ASSIGNMENT:
Wherever the string "computer" shows up in the data below, copy the whole line.

- - - -

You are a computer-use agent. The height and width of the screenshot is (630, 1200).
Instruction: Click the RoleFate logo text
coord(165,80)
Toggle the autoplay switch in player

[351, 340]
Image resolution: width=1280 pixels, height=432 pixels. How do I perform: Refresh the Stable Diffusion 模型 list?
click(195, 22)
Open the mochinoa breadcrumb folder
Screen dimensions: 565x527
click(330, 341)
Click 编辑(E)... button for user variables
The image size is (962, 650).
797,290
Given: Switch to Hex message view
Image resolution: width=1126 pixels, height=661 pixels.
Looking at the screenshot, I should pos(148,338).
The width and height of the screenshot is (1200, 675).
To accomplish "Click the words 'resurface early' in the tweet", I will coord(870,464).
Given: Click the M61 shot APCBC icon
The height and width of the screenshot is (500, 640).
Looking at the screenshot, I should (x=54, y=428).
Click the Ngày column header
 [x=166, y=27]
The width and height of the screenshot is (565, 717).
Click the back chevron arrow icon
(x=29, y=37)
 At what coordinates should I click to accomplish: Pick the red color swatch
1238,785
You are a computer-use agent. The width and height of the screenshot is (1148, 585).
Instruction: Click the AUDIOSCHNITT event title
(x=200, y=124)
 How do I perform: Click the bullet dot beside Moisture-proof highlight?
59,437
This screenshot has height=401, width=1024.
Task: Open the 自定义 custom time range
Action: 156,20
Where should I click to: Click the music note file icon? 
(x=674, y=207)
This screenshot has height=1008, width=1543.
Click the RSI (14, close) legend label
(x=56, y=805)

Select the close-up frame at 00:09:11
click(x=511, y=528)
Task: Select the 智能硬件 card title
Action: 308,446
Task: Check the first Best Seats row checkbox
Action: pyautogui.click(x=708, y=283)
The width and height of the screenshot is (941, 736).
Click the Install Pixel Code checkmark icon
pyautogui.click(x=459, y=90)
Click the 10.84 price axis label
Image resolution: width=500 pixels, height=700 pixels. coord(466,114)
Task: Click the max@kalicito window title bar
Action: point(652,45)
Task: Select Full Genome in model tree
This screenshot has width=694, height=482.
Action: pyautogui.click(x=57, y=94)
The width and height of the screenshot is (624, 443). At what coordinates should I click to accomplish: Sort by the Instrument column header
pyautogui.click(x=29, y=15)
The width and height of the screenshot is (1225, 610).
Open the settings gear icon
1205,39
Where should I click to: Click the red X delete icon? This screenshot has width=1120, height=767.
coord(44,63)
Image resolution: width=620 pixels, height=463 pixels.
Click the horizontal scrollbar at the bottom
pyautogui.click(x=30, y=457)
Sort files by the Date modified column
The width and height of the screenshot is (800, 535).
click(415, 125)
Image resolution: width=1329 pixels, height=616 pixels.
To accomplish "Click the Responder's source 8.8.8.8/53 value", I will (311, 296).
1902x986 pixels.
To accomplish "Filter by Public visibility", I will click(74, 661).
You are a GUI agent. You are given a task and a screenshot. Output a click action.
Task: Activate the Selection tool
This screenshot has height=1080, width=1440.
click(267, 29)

- - - -

EXERCISE ANSWER:
You are a computer-use agent. The height and width of the screenshot is (630, 1200).
You are a computer-use agent. The width and height of the screenshot is (1148, 585).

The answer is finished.